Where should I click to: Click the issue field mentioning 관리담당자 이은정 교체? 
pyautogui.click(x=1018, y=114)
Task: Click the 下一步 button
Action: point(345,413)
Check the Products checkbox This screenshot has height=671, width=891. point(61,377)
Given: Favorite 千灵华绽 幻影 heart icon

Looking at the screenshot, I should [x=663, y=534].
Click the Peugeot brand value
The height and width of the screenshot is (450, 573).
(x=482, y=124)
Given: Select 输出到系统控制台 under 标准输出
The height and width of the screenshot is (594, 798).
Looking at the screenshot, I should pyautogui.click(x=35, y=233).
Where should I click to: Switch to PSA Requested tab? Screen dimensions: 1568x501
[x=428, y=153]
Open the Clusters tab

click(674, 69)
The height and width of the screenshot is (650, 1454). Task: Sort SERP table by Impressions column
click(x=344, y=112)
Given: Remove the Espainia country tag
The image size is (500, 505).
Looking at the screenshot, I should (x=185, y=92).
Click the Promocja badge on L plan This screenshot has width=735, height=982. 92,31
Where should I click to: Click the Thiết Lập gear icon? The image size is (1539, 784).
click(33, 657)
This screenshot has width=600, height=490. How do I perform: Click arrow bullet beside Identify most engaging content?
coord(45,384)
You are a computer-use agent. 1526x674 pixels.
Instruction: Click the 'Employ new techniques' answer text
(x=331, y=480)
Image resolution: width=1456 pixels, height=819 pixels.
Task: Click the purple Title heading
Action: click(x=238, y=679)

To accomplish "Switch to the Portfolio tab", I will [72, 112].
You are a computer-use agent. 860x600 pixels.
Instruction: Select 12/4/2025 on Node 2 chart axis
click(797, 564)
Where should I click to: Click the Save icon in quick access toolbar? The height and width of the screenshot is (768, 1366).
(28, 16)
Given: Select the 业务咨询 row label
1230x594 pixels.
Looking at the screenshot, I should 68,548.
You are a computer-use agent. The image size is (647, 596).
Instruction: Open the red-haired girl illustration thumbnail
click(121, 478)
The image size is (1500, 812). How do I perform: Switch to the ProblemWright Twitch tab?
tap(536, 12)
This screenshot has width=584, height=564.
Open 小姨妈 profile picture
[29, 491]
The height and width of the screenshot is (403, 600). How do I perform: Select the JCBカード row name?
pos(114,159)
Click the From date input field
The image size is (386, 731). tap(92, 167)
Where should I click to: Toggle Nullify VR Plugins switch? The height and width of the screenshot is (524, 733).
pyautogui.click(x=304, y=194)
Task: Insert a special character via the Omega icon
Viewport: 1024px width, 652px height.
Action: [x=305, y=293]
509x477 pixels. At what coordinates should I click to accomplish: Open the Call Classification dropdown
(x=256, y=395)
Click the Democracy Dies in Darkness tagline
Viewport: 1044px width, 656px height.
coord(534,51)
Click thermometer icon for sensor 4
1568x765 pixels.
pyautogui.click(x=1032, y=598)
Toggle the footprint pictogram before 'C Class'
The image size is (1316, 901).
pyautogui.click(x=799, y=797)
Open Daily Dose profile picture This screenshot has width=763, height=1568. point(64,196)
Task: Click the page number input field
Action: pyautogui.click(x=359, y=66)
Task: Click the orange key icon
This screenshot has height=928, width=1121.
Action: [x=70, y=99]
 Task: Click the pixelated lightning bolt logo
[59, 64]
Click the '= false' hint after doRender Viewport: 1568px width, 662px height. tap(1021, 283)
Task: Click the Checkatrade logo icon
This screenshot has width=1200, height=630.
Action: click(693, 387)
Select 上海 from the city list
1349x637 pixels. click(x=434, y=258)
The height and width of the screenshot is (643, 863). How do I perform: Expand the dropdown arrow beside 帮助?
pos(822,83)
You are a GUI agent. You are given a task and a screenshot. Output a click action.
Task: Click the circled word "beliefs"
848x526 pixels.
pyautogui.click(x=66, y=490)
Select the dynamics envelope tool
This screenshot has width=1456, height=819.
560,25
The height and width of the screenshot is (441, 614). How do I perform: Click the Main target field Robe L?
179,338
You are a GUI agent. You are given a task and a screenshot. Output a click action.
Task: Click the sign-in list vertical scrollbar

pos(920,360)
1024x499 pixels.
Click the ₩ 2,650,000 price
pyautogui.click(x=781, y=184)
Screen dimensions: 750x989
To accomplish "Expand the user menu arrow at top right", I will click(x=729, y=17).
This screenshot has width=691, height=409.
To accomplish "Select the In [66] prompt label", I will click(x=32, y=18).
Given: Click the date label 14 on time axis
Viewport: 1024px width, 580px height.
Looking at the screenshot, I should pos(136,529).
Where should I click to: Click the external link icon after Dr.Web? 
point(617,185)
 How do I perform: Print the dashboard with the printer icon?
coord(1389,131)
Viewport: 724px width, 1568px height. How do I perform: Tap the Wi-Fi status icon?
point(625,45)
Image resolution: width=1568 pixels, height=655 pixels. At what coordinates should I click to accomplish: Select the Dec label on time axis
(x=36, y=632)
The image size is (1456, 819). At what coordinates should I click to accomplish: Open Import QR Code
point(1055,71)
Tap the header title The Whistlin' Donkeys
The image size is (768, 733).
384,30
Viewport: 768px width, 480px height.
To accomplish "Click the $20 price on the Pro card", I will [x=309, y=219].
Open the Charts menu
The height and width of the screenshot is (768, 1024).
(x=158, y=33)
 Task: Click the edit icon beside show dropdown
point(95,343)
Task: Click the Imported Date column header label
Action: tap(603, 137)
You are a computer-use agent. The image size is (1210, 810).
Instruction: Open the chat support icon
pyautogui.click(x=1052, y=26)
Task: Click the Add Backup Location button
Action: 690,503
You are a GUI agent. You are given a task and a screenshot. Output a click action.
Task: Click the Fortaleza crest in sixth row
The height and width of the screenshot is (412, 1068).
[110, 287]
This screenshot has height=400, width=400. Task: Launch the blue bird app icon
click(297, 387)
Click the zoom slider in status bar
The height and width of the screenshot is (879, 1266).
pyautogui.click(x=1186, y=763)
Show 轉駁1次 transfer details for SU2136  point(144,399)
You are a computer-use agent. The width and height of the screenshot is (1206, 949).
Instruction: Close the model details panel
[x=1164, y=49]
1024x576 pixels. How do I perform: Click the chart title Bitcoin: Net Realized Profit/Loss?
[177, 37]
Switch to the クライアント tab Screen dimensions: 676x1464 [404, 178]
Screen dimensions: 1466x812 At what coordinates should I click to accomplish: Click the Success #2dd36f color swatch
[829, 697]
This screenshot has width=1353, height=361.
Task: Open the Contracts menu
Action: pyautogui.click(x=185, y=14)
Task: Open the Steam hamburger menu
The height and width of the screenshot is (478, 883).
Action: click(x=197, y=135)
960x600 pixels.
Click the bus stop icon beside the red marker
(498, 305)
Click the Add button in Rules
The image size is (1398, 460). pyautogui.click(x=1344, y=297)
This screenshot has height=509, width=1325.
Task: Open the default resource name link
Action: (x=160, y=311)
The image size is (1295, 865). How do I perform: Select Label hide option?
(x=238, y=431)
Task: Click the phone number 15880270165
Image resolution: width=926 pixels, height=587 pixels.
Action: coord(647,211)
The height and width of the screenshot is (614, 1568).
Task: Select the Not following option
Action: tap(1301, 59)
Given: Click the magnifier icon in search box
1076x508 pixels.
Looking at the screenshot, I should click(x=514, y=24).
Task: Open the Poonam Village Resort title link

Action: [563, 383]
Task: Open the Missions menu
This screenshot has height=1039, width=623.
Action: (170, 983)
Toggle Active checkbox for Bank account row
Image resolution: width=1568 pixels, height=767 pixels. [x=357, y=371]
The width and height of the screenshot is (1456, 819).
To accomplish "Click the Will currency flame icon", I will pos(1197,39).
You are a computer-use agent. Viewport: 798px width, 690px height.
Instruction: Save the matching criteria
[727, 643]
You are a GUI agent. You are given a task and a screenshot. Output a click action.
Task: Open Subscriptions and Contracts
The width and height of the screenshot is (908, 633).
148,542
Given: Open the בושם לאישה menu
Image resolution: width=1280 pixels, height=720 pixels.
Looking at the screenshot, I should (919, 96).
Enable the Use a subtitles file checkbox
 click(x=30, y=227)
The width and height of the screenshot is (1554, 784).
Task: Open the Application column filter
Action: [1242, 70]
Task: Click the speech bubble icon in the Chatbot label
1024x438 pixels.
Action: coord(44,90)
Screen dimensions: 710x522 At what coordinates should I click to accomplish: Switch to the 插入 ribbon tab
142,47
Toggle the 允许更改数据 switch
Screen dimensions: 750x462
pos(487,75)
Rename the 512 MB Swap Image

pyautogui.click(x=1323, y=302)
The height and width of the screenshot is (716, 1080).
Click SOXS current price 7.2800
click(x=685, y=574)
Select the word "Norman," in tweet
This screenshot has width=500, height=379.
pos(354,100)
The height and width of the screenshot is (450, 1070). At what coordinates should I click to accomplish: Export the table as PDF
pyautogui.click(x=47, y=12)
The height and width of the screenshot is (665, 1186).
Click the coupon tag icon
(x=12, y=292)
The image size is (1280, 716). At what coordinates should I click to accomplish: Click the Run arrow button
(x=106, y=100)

########

■ **EXERCISE REQUIREMENTS**
Looking at the material above, say how many of its lines include "word", and give nothing besides the number.

■ **SOLUTION BELOW**
2